**What you will do:**
Every line in the following data that has "computer" counts toward the total; state that total alone.

Data extract below:

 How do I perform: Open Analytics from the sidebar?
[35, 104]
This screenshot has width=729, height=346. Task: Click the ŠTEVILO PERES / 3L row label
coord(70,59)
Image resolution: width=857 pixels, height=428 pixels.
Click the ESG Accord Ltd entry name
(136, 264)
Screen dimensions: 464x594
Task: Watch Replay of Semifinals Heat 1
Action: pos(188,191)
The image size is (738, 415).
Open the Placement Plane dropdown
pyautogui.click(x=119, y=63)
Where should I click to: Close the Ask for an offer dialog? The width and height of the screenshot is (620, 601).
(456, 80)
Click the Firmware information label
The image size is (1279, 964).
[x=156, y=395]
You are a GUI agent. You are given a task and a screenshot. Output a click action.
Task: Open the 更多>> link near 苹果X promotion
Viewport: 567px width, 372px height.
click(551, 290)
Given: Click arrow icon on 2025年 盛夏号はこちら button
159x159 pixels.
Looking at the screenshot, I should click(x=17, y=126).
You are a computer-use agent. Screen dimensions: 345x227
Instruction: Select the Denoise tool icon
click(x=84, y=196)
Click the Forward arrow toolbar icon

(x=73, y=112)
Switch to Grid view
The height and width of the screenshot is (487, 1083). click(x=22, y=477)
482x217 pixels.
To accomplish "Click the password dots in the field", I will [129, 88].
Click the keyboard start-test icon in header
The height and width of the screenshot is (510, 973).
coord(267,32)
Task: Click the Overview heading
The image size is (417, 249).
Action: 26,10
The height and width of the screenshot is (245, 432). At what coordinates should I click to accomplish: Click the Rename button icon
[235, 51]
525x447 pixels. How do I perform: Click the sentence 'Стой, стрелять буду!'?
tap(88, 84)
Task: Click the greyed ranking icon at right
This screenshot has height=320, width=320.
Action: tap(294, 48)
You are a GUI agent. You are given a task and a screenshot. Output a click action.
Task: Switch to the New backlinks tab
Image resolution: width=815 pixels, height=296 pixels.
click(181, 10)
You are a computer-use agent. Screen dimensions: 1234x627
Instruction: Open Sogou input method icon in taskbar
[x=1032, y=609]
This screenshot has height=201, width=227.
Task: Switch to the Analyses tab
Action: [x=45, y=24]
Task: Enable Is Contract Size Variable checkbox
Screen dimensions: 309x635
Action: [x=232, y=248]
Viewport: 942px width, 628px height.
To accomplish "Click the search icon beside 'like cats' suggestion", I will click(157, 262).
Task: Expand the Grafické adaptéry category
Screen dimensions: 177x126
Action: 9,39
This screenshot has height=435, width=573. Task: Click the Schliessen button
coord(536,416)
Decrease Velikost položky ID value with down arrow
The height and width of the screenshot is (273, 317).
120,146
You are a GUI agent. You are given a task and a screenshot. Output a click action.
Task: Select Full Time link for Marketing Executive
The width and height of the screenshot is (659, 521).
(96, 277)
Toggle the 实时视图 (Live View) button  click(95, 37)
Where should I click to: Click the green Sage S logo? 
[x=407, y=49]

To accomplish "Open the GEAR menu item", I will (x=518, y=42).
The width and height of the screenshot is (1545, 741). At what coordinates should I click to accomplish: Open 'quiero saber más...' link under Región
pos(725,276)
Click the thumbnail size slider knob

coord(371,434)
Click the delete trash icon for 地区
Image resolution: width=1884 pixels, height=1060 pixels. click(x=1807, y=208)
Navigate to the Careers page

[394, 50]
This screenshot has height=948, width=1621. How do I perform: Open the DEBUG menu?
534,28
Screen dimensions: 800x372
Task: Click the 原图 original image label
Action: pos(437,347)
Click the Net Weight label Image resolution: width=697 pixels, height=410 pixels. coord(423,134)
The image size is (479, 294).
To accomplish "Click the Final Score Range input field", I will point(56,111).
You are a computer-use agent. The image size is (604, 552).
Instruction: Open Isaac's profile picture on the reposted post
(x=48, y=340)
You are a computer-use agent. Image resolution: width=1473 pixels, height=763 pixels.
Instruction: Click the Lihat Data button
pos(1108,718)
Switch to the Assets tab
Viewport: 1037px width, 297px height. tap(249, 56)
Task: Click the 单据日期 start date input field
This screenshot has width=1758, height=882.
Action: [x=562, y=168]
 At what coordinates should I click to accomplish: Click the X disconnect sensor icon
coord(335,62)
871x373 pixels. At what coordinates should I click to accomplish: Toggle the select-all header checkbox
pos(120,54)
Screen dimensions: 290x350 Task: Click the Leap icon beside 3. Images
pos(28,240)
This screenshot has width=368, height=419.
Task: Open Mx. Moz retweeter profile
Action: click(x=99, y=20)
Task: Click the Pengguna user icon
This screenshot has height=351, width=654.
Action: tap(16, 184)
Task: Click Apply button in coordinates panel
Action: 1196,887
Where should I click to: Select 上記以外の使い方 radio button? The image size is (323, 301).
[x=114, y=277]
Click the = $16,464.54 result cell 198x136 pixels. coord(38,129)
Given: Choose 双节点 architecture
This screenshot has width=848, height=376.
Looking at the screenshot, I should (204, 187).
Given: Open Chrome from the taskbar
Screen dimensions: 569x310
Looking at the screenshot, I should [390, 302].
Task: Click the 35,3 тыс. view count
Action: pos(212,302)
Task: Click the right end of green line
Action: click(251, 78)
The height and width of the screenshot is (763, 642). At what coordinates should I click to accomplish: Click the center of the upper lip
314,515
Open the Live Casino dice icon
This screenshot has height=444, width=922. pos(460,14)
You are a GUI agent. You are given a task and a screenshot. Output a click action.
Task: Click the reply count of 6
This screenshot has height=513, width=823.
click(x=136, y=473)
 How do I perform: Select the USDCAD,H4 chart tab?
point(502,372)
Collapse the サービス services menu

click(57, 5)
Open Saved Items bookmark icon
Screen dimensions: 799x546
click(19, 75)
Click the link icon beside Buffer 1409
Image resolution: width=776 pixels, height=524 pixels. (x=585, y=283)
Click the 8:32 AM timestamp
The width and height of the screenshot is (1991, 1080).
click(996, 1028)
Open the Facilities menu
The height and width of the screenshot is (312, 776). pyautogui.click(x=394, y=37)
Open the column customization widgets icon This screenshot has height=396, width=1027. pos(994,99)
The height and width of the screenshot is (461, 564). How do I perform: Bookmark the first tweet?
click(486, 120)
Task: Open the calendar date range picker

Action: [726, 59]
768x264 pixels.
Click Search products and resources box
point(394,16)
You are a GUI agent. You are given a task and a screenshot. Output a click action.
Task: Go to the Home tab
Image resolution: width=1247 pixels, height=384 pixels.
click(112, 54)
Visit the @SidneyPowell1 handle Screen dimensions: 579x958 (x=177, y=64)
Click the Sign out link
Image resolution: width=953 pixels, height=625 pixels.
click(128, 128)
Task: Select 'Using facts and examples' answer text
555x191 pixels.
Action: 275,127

End of Data extract.

**Answer for this exercise:**
4